Cracking the Digital Code: McKinsey Global Survey Results

Becoming a digitized company is a common stipulation in today’s high-tech world. However, there are obstacles when it comes to the talent and leadership required. McKinsey & Company have published a survey in which they analyzed the growth potential of the digital sphere, finding that many businesses still have a long way to go to true digital transformation.

Digital in Fits and Starts

There are high expectations for digital’s positive effect on revenue and profitability. Those who lead are becoming increasingly involved with the decision to implement digital assets. Almost half of those surveyed stated that their CEOs personally sponsor initiatives in the digital sector, an increase from a mere 23 percent in 2012. However, while CEO involvement is growing, board involvement is stagnating; 17 percent of respondents actually see their board taking initiatives.

When it comes down to integrating digital work, some companies are already right on track. Nearly two-thirds of executives state that initiatives are fully integrated into the business already. The majority of business leaders are seeking to strengthen their existing business rather than overhauling and creating an entirely new business. Executives seem to be in agreement that digital engagement of customers is the top priority. Across the different industries, nevertheless, priorities differ.

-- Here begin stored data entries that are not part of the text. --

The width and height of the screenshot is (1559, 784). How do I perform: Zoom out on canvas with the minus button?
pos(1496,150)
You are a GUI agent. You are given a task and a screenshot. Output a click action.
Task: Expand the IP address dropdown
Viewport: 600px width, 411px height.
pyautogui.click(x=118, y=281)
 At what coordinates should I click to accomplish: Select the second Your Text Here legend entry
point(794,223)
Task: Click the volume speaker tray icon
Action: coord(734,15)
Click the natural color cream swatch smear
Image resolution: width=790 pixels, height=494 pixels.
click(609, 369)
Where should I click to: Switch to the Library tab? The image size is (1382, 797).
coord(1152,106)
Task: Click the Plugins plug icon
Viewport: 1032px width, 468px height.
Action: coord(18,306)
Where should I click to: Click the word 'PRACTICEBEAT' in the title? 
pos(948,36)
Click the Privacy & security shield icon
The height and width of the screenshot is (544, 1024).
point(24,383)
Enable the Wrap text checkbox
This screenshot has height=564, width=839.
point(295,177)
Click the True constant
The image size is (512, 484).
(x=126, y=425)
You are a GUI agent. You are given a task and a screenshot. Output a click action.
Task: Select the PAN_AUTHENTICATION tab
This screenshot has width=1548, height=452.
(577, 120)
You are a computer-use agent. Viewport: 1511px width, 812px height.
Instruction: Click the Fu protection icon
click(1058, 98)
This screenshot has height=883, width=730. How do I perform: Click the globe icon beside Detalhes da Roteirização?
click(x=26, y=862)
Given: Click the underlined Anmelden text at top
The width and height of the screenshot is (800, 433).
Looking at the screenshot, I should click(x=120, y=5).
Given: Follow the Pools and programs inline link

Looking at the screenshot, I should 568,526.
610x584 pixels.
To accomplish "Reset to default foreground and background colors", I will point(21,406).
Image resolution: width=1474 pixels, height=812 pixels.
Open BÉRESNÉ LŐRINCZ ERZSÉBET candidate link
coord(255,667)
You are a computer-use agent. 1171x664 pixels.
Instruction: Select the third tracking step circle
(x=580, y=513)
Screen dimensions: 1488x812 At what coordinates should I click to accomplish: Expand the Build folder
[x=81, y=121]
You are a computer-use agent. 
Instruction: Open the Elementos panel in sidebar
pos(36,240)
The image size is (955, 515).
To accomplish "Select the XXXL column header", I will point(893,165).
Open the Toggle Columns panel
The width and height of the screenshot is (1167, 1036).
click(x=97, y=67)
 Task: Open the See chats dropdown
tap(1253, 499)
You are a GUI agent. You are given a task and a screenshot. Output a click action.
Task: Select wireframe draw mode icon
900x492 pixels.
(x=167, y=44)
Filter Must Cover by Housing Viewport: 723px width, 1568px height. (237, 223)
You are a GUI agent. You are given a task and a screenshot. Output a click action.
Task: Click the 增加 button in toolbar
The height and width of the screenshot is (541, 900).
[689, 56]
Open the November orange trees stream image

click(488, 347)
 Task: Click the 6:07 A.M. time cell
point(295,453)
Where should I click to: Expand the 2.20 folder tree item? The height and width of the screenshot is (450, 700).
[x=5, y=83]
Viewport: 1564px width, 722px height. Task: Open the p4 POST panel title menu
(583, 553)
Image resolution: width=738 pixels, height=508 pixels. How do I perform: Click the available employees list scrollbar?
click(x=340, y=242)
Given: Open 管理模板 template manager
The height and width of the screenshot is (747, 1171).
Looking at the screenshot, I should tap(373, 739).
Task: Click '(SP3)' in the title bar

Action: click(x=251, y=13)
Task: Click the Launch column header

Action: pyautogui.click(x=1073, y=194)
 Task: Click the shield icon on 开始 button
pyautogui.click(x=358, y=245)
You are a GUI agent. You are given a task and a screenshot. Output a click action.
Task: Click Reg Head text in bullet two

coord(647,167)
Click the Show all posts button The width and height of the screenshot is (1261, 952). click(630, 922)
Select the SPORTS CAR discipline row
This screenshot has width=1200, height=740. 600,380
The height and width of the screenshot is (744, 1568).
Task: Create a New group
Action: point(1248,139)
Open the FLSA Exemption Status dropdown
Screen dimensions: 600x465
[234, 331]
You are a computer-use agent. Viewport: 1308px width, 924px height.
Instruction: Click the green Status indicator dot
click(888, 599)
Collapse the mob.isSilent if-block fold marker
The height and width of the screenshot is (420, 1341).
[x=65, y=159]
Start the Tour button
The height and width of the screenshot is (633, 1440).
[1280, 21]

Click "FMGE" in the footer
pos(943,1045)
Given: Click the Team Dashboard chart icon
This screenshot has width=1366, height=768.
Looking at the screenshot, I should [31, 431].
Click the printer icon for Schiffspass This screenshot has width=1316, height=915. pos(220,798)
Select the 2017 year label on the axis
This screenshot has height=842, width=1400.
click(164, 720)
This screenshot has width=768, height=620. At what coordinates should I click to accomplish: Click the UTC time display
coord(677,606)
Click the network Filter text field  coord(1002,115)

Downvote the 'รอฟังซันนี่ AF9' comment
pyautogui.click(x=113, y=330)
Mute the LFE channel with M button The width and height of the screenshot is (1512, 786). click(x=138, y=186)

There are challenges that face businesses in properly executing digital programs. At the top of that list is the lack of leadership or proper talent to lead a digital revolution. It is difficult to keep pace with developments, and the lack of talent seems to be consistent.

Separating the Top Dogs

When it comes to a company outperforming others, the leading reason is that they have a more active digital agenda. Nearly 75 percent of their business activities are digital, compared to a meager 34 percent of their low-performing peers. High-performing companies are also more likely to build a risk-taking culture, as well as spend the money and resources they need to be a success. Knowing when to take risks and where to spend money is crucial to a productive business. High-performers are twice as likely to dedicate their best people to the digitized jobs. This also leads to the attraction of great people who seek to work for a digital company.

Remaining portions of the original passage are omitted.